*TEXT PROVIDED*:

When it came to large corporations, Fisher said:

I asked my CEO contacts if their cost of borrowing were to decrease by some 25 basis points or more, how they would react. Would this induce them to spend more on expanding payroll or job-creating cap-ex? And the answer from 9 out of 10 was, you could cut the cost of borrowing by 1 full percentage point and we’ll use it to buy back stock.

In an era of meager investment opportunities, low interest rates induced a tsunami of stock buybacks that reached an astronomical 5.3 trillion dollars between 2010 to 2019. 

None of the suppositions of the Bernanke op-ed came to be true. None of these suppositions should have been considered true at the time that they were made either. Why did America need its central bank to stimulate growth? Why did the Fed lower rates for corporate bonds or mortgages? Why did the Fed repeatedly have to prop up the stock market? You know things have gone wrong when few, if any, are asking the most obvious questions. 

In that September 2012 meeting, Fisher said, “using monetary policy to overcome bad fiscal and regulatory policy is, to my mind, not only faulty but a pyrrhic strategy.” Monetary policy was a cover-up for the American economy’s stagnation. It was a way for our ruling class to hide the complete failure of its progressive economic agenda. 

That this cover-up also masked a tremendous transfer of wealth that the ruling class granted to itself was an extra benefit. The primary beneficiaries of those $5.3 trillion in share buy-backs were those on top, since, according to CNBC, those on the “top 10% of households by net worth control 87.2%  of equities” in the U.S. 

While our ruling class was artificially inflating its own assets, it was also supporting a set of policies that subjected all those below them to the most severe pressures of globalization. Offshoring eliminated millions of good-paying middle-class jobs. Open borders put downward pressure on the wages of the working class. The last three decades have been a period of ruthless class warfare. 

This socialism-for-the-rich was reflected in Silicon Valley Bank’s balance sheet, which followed the ebbs and flows of easy-money policies. In 2016, Silicon Valley Bank had $45 billion in assets. By 2020, it had $102 billion; in 2021, $189 billion;  and in 2022, $209 billion. This was the product of quantitative easing. Easy money funded stock buybacks and forever-unprofitable unicorns. It allowed Twitter to lose money every year running a vast bureaucracy of censors. Money to burn in order to satisfy the woke obsessions of our ruling class was preferable to a profitable, broadly liked, and trusted application.

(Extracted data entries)
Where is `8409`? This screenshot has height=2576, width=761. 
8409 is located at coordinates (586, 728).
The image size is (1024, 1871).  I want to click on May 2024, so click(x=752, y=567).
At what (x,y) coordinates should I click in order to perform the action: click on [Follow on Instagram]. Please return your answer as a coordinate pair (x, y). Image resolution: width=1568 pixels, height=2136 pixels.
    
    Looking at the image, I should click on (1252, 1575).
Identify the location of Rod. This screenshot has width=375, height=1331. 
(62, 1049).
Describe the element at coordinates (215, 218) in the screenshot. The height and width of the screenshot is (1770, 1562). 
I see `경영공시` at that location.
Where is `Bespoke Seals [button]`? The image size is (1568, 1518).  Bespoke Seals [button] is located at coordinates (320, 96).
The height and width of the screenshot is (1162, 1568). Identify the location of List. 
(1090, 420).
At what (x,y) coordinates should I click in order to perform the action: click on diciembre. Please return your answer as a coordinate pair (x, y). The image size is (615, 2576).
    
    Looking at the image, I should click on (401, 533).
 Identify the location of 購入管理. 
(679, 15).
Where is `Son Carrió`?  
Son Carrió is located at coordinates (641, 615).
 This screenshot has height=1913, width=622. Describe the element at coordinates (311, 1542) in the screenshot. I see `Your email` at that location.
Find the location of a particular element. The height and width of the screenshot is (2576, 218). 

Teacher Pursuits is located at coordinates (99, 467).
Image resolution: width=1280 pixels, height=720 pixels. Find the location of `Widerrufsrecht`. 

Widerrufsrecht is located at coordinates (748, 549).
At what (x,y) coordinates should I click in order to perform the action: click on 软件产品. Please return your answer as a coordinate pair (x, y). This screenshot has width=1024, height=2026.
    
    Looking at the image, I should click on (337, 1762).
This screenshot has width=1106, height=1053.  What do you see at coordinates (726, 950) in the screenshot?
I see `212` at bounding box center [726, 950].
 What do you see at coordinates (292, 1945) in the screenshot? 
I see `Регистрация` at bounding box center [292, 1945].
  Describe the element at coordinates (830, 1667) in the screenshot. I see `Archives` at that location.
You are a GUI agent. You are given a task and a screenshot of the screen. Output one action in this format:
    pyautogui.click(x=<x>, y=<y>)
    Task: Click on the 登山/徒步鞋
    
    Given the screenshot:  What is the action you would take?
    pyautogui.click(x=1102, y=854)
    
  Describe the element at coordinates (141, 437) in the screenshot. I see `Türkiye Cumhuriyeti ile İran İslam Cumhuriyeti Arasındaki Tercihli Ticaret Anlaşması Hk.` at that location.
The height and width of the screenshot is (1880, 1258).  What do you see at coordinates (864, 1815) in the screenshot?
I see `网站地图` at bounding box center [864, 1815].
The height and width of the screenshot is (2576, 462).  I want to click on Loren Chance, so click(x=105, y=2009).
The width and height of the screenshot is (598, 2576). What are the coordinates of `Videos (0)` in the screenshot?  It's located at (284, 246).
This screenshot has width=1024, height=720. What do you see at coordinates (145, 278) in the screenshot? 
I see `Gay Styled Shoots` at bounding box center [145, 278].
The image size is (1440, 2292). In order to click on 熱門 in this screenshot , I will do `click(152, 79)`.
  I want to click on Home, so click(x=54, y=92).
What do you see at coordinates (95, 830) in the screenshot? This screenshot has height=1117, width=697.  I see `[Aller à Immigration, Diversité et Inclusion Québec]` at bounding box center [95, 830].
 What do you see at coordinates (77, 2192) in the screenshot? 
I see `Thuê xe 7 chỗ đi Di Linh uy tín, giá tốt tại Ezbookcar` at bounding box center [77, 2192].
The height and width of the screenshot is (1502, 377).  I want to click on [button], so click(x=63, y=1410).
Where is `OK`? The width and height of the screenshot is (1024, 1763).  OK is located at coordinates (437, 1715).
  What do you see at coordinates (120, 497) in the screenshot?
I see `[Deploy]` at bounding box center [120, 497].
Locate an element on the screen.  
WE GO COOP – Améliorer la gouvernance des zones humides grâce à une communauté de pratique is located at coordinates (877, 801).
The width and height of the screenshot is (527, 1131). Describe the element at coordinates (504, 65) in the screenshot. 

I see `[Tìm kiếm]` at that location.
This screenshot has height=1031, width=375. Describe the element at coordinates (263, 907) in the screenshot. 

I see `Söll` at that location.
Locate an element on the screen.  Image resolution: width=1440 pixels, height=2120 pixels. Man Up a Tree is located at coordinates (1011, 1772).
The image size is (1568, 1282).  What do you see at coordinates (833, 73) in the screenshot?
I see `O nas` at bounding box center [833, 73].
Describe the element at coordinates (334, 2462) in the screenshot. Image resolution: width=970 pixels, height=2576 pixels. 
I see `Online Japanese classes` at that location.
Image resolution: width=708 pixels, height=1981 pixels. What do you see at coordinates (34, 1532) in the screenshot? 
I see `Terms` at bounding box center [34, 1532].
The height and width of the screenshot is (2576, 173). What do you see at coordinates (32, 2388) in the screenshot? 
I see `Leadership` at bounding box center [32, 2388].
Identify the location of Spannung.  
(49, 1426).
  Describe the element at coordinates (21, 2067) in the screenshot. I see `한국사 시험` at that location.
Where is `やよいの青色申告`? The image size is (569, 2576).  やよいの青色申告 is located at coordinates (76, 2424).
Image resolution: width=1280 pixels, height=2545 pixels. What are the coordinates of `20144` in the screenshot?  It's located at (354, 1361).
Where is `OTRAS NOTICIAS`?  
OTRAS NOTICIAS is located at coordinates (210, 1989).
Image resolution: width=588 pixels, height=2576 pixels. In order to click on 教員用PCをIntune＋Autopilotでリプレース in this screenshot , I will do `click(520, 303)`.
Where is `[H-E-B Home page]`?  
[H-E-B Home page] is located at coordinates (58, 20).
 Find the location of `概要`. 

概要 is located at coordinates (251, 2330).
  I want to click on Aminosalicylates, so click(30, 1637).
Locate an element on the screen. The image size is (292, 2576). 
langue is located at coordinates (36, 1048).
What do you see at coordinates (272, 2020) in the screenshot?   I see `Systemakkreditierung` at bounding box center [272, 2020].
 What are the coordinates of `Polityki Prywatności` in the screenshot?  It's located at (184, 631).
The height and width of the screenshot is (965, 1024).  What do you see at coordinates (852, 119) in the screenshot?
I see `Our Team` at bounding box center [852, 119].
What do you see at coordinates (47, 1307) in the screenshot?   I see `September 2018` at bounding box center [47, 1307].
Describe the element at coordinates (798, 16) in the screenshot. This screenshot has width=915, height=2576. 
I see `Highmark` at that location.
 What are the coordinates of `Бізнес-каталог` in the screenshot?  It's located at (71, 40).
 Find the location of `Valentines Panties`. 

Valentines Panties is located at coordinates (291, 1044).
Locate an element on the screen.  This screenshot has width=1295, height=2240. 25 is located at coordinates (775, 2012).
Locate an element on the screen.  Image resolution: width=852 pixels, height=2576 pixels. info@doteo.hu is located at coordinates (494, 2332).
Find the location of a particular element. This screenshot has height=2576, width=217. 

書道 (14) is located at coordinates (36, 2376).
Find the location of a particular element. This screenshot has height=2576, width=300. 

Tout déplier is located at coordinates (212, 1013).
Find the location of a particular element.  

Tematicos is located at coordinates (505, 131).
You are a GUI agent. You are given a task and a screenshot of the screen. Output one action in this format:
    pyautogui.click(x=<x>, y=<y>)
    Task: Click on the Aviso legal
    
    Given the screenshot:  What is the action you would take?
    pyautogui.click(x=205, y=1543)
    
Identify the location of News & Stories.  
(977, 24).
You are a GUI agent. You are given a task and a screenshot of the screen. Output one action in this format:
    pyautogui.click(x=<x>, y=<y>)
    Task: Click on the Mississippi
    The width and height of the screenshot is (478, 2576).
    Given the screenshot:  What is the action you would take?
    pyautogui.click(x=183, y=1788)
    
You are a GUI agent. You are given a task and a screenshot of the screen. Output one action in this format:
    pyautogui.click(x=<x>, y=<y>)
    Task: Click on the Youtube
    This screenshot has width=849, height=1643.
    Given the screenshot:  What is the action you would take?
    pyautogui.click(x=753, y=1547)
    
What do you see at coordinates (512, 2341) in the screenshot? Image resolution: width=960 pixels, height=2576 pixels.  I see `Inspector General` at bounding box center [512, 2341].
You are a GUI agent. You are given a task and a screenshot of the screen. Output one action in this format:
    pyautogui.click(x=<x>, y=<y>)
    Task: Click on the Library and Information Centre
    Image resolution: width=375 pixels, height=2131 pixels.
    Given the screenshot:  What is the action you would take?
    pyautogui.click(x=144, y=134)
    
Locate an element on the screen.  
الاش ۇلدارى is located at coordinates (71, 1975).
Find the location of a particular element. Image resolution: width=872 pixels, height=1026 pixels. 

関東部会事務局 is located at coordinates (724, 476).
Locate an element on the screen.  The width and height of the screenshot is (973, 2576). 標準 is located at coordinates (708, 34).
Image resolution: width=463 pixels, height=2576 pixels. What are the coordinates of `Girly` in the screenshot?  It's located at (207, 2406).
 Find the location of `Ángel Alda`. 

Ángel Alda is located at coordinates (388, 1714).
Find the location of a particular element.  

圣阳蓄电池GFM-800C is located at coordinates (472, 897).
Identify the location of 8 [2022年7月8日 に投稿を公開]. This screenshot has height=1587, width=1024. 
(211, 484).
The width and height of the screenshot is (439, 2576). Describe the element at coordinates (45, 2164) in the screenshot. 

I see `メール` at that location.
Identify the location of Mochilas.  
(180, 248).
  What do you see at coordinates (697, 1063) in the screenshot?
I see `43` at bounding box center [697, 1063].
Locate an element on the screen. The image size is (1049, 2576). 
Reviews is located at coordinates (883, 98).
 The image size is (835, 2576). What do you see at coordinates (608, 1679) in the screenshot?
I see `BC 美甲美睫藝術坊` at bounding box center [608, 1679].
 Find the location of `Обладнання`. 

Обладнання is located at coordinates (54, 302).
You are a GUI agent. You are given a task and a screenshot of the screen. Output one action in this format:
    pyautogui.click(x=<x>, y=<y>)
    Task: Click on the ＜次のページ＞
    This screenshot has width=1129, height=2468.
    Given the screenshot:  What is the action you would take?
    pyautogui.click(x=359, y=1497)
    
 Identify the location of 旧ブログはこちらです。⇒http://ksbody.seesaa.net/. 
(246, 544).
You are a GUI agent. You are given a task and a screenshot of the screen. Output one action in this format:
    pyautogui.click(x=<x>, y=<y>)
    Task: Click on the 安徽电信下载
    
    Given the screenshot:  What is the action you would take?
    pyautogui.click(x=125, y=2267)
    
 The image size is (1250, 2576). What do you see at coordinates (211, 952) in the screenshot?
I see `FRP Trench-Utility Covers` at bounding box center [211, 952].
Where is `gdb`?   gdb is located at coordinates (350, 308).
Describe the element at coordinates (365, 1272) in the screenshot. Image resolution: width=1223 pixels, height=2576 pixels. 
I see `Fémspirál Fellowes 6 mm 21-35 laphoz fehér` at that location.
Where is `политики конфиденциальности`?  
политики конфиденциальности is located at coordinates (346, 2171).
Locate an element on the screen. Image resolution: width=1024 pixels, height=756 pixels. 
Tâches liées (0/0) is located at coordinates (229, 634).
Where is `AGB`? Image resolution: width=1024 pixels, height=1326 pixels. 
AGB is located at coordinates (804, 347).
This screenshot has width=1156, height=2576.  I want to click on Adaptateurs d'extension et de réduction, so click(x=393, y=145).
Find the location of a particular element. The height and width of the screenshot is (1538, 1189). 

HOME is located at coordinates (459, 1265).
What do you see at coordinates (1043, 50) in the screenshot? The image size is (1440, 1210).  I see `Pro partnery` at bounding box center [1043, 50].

*EXERCISE TASKS*:
1. In the commentary on monetary policy, what did 9 out of 10 of Fisher's CEO contacts say they would do if the cost of borrowing were cut by a full percentage point?
2. List every year for which the commentary on monetary policy gives Silicon Valley Bank's assets, along with the amount for each year.
3. According to the commentary on monetary policy, why were those at the top the primary beneficiaries of the $5.3 trillion in share buybacks?

*TASK ANSWERS*:
1. They said they would use it to buy back stock.

2.
- 2016: $45 billion
- 2020: $102 billion
- 2021: $189 billion
- 2022: $209 billion

3. Citing CNBC, the text says the top 10% of households by net worth control 87.2% of equities in the U.S. For that reason, most of the gains from the buybacks went to them.